Les Forges contre la futaie

La mise en œuvre de la concession
La première année d'application de cette concession fut...1789 ! A peine quelques mois plus tard, les maîtrises des Eaux et Forêts sombraient dans le bouillonnement révolutionnaire. Ce fut le point de départ d'une période de troubles et d'abus forestiers qui ne cessèrent que peu à peu sous l'Empire, avec la création de l'administration des Eaux et Forêts en 1801.
Ainsi cette nouvelle ère forestière à Tronçais débute-t-elle sur des bases très déséquilibrées. Un témoignage nous en est donné par Pierre Pigeon, garde général de la ci-devant maîtrise (3), placé sous l'autorité directe du commissaire du district Bourderye, ce même Bourderye qui deviendra par la suite sous-inspecteur des forêts.

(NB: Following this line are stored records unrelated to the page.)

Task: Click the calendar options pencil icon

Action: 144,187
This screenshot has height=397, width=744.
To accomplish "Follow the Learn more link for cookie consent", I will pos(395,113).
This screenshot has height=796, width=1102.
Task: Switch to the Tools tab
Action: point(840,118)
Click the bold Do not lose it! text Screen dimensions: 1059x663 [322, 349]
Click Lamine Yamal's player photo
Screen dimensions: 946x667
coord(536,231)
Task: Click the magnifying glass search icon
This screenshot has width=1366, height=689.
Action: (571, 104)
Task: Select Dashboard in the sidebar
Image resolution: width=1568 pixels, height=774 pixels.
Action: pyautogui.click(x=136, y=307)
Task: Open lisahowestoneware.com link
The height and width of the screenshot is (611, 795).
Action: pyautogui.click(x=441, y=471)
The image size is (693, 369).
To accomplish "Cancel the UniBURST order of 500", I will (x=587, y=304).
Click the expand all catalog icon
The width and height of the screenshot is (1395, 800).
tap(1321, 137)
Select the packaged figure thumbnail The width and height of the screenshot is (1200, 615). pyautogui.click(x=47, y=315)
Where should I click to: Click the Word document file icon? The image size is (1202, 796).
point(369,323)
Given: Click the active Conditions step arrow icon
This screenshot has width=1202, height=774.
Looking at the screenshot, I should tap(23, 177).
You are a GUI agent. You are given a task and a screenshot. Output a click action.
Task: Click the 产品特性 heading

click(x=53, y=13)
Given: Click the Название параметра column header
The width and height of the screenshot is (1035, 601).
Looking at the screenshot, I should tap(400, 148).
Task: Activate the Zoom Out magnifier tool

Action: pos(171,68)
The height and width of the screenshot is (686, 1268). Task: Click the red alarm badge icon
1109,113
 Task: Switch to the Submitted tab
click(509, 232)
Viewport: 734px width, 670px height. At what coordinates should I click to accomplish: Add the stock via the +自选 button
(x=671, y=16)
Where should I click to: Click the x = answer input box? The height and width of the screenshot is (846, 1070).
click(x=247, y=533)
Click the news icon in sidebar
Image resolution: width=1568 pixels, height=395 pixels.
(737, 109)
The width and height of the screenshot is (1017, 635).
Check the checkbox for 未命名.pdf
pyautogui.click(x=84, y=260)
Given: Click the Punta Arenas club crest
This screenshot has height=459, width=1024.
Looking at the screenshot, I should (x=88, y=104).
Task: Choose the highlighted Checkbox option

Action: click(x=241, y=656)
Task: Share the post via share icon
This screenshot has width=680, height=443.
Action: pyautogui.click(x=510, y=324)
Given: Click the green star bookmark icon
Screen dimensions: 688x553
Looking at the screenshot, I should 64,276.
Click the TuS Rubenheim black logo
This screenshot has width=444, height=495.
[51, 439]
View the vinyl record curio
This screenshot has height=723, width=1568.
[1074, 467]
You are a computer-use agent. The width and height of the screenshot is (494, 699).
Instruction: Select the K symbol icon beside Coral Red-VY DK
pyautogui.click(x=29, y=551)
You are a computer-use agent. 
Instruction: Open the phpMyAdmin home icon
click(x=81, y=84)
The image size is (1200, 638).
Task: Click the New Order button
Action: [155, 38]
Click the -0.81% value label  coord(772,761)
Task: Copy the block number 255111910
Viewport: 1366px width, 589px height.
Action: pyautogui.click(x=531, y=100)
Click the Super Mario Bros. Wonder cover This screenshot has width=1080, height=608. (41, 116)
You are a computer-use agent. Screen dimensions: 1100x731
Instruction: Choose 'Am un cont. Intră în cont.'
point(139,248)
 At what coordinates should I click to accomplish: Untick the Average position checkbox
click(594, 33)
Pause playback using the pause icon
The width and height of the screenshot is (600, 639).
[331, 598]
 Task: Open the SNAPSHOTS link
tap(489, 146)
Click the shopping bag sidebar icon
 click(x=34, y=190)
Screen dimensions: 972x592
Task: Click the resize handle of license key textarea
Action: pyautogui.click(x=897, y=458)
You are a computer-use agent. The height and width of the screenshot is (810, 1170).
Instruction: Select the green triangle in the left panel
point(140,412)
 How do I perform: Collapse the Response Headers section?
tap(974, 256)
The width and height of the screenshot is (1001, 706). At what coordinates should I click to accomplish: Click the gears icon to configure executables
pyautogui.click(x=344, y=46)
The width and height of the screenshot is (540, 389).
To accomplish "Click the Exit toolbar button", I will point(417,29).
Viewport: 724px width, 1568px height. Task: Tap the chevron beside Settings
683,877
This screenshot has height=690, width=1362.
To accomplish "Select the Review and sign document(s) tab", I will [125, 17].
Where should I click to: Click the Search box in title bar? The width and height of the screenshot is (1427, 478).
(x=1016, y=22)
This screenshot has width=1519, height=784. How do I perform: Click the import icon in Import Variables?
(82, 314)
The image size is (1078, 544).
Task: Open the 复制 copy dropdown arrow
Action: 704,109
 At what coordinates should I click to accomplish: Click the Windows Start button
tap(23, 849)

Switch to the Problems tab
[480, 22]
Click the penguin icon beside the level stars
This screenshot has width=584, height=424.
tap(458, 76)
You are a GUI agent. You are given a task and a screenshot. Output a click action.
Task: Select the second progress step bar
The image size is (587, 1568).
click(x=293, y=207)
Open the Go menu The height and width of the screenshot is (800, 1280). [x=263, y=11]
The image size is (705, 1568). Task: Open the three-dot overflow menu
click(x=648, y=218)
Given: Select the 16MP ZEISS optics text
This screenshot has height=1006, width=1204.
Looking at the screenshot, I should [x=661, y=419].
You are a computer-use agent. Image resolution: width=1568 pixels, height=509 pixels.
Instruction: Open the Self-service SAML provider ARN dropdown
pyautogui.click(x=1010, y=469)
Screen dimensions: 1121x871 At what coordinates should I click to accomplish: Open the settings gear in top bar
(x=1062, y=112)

Dès 1793, il constate que les loges d'ouvriers se multiplient en forêt, que celles ci abritent force chèvres et autre bestiaux qui en font la ruine. Il se plaint que les coupes des années 1788 et 1789 sont toujours en exploitation avec des chênes coupés ça et là, des rejets poussés sur les souches...Cette façon de procéder porte un tort irréparable aux intérêts de la république. Il propose la confiscation des bois conformément à l'ordonnance de 1669. Il ne sera pas suivi.
En 1794, il signale que des vastes étendues des triages de Montaloyer et des Landes Blanches sont en très mauvais état, dû en grande part aux quantités de voitures et mulets pour la conduite des charbons aux forges de Charenton, Grossouvre et Saint Jean de Bouys.
L'année suivante, il produit un état nominatif des ouvriers et autres personnes habitant la forêt nationale de Tronçais, par triage et commune. Recensement partiel puisqu'il ne concerne que les triages de l'Armenange, la Goutte Dardant, Meslier et Landes Blanches. 132 loges sont citées, pour 113 d'entre elles il indique le nombre de personnes ainsi que le cheptel domestique. Cela représente 406 habitants, surtout sabotiers, fendeurs (de merrain), mais aussi commis, laboureurs. Aux Landes blanches ne sont cités que des voituriers et dresseurs (de meules). Quant aux animaux, il s'agit de 8 chevaux, 47 vaches, 96 chèvres et 56 cochons. Jamais sans doute la forêt n'avait connu un tel niveau de population. On imagine assez bien l'état de la forêt aux abords de ces loges...
Il faut dire un mot ici de la coupe extraordinaire de l'an II, réclamée par la convention dans toutes les forêts du territoire de la république (4). Les forges devaient en être les premières bénéficiaires au vu de l'effort de guerre sans précédent. Il y a bien eu une telle coupe à Tronçais, portant sur 200 arpents dans la Réserve (la Grande Vente), et qui est restée mémorable de par la longueur des délais d'exploitation (les bois furent finalement saisis en l'an IX), mais elle n'a à priori pas directement profité aux forges de Tronçais. L'acquéreur était un dénommé Toussaint.